Work item -
Repeat each entry in the data, exactly.

Saved data entries -

________________________

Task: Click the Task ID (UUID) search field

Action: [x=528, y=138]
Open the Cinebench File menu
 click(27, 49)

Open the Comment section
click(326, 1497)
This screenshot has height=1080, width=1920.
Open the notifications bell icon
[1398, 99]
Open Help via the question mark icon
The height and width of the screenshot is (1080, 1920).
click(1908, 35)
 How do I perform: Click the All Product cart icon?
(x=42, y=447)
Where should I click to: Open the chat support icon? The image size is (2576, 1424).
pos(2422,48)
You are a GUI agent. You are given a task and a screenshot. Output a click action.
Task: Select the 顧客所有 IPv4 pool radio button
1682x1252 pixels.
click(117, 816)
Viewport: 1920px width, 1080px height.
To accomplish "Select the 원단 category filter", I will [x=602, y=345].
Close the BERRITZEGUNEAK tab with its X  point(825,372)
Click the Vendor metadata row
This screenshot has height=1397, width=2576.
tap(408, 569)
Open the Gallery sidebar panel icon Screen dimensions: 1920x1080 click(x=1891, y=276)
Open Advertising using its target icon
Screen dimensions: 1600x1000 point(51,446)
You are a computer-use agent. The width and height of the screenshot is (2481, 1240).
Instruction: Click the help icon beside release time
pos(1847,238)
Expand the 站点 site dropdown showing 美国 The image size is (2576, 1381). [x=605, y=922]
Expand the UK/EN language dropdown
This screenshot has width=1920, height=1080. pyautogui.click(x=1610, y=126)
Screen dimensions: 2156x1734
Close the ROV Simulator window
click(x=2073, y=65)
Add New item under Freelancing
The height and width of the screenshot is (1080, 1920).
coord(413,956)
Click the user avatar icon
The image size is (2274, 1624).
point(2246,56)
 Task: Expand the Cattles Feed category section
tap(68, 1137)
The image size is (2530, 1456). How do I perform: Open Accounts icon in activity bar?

________________________

Task solution -
Task: Click the Task ID (UUID) search field

Action: [x=528, y=138]
Open the Cinebench File menu
 click(27, 49)

Open the Comment section
click(326, 1497)
This screenshot has height=1080, width=1920.
Open the notifications bell icon
[1398, 99]
Open Help via the question mark icon
The height and width of the screenshot is (1080, 1920).
click(1908, 35)
 How do I perform: Click the All Product cart icon?
(x=42, y=447)
Where should I click to: Open the chat support icon? The image size is (2576, 1424).
pos(2422,48)
You are a GUI agent. You are given a task and a screenshot. Output a click action.
Task: Select the 顧客所有 IPv4 pool radio button
1682x1252 pixels.
click(117, 816)
Viewport: 1920px width, 1080px height.
To accomplish "Select the 원단 category filter", I will [x=602, y=345].
Close the BERRITZEGUNEAK tab with its X  point(825,372)
Click the Vendor metadata row
This screenshot has height=1397, width=2576.
tap(408, 569)
Open the Gallery sidebar panel icon Screen dimensions: 1920x1080 click(x=1891, y=276)
Open Advertising using its target icon
Screen dimensions: 1600x1000 point(51,446)
You are a computer-use agent. The width and height of the screenshot is (2481, 1240).
Instruction: Click the help icon beside release time
pos(1847,238)
Expand the 站点 site dropdown showing 美国 The image size is (2576, 1381). [x=605, y=922]
Expand the UK/EN language dropdown
This screenshot has width=1920, height=1080. pyautogui.click(x=1610, y=126)
Screen dimensions: 2156x1734
Close the ROV Simulator window
click(x=2073, y=65)
Add New item under Freelancing
The height and width of the screenshot is (1080, 1920).
coord(413,956)
Click the user avatar icon
The image size is (2274, 1624).
point(2246,56)
 Task: Expand the Cattles Feed category section
tap(68, 1137)
The image size is (2530, 1456). How do I perform: Open Accounts icon in activity bar?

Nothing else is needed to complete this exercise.